◆ CONSIGNE
Restituez tel quel le passage de la critique du roman qui s'ouvre sur les mots contenant « La Rive africaine » et se termine par « sexuel peu ragoûtant. ».

La Rive africaine
de Rodrigo Rey Rosa, traduit de l’espagnol (Guatemala) par Claude-Nathalie Thomas, Gallimard, 2008, 177 pages, 16,50 euros
Voilà le septième roman traduit en français pour cet auteur guatémaltèque proche, en son temps, de Paul Bowles, et qui se réclame de Borgès. Ce court texte à l’écriture limpide laisse perplexe. Une chouette en est le personnage principal : achetée, on tentera de la voler dans la médina de Tanger ; blessée, elle sera soignée pour devenir objet d’un troc sexuel peu ragoûtant.
Quelle histoire ! Elle sera le lien entre Hamza, jeune berger marocain, et Angel, touriste colombien. “Tout le monde sait que les chouettes ne dorment pas la nuit, et qu’elles voient dans l’obscurité. Donc, si l’on a décidé de veiller toute une nuit, il est bon de capturer une chouette et de lui arracher les yeux.” Hamza est justement chargé par son oncle d’une nocturne mission de surveillance sur la plage. Angel, lui, a perdu son passeport. Document officiel s’il en est... Objet de toutes les convoitises sur cette rive africaine, mais dont la mystérieuse disparition sera, pour notre Sud- Américain, le prétexte à un nouveau départ. On nous dit – sur la quatrième de couverture notamment – qu’il est question ici de migrants et d’identités transitoires, dans cette partie du monde où le Nord et le Sud se confondent presque. Bien sûr, nous sommes à Tanger, à un saut de puce du fameux détroit de Gibraltar, mais enfin, dans le livre, ces sujets sont quelque peu évanescents, ténus au point que le lecteur est contraint à de redoutables efforts d’imagination. Cela est peut-être le but recherché par l’auteur. Texte énigmatique, histoire anorexique, émaillée de considérations éparses aussi légères qu’obscures présentant le visage d’un Maroc plutôt violent, gagné ou menacé par l’islamisme – se référer aussi à l’affaire Nadia Yacine – et la chasse aux clandestins. Le sexe, subi ou lucratif, et le kif servent de toile de fond... Il paraît que le rêve, important dans l’œuvre de l’auteur, se mêle à réalité... Dans sa docte et savante préface à l’édition espagnole(1), le critique et éditeur Pere Gimferrer compare Rive africaine aux 1001 Nuits, et cite même à son propos le philosophe Wiggenstein. Tout est donc possible.

[Extraits d'un jeu de données]
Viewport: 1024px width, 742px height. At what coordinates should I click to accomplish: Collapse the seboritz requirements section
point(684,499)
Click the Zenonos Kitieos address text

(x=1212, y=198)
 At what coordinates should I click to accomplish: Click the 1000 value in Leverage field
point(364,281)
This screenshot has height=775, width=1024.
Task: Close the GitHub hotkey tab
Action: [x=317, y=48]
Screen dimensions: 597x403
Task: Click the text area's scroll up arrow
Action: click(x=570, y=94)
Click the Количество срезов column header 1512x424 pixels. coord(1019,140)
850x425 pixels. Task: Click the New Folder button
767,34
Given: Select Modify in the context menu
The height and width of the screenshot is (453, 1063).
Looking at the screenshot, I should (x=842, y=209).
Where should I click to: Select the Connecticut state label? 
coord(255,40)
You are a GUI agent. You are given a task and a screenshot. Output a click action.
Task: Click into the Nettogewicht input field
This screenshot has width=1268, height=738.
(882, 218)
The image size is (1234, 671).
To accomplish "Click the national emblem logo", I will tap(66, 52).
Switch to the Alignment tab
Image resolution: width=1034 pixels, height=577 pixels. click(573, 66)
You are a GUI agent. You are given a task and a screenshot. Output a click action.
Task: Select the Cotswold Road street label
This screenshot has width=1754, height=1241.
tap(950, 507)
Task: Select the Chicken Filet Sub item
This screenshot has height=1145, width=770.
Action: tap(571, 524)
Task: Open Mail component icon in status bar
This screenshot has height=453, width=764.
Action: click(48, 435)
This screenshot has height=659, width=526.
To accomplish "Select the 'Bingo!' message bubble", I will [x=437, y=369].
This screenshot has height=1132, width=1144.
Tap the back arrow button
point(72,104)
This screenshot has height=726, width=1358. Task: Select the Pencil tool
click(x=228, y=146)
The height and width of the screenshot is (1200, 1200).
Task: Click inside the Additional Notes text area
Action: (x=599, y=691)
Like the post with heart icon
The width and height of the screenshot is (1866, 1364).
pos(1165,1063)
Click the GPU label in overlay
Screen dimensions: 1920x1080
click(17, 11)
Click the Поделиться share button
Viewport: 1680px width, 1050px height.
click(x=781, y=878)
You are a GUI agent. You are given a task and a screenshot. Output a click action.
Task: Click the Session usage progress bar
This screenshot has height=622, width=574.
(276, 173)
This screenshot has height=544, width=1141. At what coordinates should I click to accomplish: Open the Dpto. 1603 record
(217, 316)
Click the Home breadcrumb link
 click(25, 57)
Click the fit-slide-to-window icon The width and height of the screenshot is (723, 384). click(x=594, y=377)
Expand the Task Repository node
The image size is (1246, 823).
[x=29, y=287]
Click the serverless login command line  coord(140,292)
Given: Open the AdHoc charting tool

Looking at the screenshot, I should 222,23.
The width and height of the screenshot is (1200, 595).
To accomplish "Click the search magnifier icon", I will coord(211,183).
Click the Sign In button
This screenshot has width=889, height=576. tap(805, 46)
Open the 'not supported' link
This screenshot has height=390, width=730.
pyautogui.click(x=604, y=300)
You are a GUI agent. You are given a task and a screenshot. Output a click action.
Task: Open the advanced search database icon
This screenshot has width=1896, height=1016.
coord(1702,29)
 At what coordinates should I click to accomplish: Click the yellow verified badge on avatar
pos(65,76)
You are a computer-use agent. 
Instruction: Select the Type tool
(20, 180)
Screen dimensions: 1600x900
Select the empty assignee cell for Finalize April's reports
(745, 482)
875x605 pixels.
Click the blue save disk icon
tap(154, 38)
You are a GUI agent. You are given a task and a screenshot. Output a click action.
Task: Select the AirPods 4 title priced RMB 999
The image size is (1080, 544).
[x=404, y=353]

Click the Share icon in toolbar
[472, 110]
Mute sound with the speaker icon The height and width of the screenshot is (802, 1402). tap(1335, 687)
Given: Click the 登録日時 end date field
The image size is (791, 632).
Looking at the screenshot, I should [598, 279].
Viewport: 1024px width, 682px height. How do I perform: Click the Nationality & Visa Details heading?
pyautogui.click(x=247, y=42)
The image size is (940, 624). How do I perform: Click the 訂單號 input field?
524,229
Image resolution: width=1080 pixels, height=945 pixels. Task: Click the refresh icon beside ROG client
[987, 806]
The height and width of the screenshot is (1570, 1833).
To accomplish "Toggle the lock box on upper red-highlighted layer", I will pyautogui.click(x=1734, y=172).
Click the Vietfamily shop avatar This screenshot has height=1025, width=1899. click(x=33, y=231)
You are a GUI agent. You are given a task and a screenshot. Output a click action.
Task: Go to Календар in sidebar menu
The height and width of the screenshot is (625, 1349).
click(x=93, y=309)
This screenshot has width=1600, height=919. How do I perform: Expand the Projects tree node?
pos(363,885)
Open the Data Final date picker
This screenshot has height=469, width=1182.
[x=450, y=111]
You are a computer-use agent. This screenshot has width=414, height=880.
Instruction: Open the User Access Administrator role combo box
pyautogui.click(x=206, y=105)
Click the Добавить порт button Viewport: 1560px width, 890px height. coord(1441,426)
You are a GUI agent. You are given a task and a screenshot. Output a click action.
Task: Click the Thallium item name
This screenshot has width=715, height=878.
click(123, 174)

◆ RÉPONSE
La Rive africaine
de Rodrigo Rey Rosa, traduit de l’espagnol (Guatemala) par Claude-Nathalie Thomas, Gallimard, 2008, 177 pages, 16,50 euros
Voilà le septième roman traduit en français pour cet auteur guatémaltèque proche, en son temps, de Paul Bowles, et qui se réclame de Borgès. Ce court texte à l’écriture limpide laisse perplexe. Une chouette en est le personnage principal : achetée, on tentera de la voler dans la médina de Tanger ; blessée, elle sera soignée pour devenir objet d’un troc sexuel peu ragoûtant.